## Calculus: Early Transcendentals 8th Edition

(a) Positive (b) $curlF$ is zero
(a) The vector field shown is a 2D vector field of the form $F=Pi+Qj$ We know that $divF=\frac{∂P}{∂x}+\frac{∂Q}{∂y}$ Here, $\frac{∂P}{∂x}$ is positive, since the $x$ components of the vectors are increasing in length, as we move along the positive $x-direction$. $\frac{∂Q}{∂y}$, is positive, since the $y$ components of the vectors are increasing in length, as we move along the positive $y-direction$. This implies that divergence is positive.
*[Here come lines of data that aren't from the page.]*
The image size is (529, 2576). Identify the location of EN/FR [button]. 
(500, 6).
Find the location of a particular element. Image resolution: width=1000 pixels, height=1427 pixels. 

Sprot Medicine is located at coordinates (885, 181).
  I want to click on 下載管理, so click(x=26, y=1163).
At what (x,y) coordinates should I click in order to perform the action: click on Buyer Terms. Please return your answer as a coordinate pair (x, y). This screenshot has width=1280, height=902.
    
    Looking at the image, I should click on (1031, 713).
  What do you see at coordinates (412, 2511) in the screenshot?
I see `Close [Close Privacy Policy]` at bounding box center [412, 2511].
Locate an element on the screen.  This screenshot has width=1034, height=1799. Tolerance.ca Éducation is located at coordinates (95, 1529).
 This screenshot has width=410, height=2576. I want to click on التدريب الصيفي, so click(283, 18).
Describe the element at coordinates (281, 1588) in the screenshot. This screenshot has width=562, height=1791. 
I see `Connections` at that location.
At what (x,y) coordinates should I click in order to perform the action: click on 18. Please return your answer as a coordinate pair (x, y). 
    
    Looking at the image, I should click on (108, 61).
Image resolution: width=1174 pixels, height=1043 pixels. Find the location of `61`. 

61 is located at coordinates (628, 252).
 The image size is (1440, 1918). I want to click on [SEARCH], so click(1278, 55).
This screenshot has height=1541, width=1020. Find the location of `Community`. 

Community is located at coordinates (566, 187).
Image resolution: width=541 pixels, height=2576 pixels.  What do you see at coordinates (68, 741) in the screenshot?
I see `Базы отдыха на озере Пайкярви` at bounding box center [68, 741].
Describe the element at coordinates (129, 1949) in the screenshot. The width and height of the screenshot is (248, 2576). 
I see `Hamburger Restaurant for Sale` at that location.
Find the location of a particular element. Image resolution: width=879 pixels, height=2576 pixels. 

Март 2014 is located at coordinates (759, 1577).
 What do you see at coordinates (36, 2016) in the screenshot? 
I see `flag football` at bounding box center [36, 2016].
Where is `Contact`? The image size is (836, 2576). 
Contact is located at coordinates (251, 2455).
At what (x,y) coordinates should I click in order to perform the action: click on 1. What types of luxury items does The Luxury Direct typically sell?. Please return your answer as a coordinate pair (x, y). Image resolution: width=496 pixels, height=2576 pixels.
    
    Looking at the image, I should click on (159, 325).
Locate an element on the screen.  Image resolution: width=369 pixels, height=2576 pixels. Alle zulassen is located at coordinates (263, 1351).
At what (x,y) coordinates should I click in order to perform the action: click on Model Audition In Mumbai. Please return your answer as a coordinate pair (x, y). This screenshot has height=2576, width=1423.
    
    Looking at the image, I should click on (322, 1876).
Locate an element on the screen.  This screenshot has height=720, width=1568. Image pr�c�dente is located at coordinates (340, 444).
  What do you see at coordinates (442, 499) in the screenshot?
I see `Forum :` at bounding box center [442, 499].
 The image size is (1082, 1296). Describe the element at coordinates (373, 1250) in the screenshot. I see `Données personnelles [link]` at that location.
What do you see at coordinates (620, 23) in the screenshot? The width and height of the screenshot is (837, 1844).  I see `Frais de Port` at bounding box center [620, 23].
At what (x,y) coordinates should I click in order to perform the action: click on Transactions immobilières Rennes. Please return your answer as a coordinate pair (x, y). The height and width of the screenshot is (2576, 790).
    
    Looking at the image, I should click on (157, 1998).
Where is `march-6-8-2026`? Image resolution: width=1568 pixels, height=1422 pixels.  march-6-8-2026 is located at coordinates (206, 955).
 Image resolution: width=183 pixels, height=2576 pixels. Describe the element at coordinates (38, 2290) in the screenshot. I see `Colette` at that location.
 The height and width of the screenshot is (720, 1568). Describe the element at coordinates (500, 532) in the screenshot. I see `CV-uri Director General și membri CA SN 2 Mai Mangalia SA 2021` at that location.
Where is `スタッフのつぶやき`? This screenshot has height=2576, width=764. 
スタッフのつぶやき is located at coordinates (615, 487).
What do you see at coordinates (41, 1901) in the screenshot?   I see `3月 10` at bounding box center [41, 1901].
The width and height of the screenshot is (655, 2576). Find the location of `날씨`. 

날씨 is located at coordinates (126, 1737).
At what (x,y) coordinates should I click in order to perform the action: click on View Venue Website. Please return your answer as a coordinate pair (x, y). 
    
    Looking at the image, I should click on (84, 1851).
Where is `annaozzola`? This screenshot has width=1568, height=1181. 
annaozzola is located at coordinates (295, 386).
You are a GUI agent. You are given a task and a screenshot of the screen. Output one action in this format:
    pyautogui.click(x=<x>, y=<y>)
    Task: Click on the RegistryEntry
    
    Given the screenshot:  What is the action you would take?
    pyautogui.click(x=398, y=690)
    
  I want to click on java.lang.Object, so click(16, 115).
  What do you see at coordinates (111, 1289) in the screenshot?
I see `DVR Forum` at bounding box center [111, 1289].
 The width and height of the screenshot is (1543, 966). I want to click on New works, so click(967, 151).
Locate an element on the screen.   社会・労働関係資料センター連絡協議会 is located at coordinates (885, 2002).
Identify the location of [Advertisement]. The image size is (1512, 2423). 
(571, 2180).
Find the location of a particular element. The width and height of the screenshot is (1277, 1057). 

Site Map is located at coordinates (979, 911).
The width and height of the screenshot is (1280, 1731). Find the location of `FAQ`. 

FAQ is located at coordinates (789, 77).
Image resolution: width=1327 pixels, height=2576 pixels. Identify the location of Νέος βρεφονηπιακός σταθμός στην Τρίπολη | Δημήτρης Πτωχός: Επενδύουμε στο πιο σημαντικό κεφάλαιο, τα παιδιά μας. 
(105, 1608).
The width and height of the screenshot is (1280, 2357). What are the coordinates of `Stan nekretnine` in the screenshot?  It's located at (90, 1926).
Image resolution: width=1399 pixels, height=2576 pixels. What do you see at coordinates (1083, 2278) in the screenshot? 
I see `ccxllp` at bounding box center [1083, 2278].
That is, $divF=\frac{∂P}{∂x}+\frac{∂Q}{∂y}=0+(+ve)=+ve$ Hence, $divF$ is positive. (b) The vector field shown is a 2D vector field of the form $F=Pi+Qj$ We know that $curlF=(\frac{∂Q}{∂x}-\frac{∂P}{∂y})k$ Here $\frac{∂Q}{∂x}=0$, since the $y$ components of the vectors have same length, as we move along the positive x-direction. $\frac{∂P}{∂y}$ is $0$, since the $x$ components of the vectors have same length as we move along the positive y-direction. That is, $curlF=(\frac{∂Q}{∂x}-\frac{∂P}{∂y})k=(0-0)k=0$ Hence, $curlF$ is zero.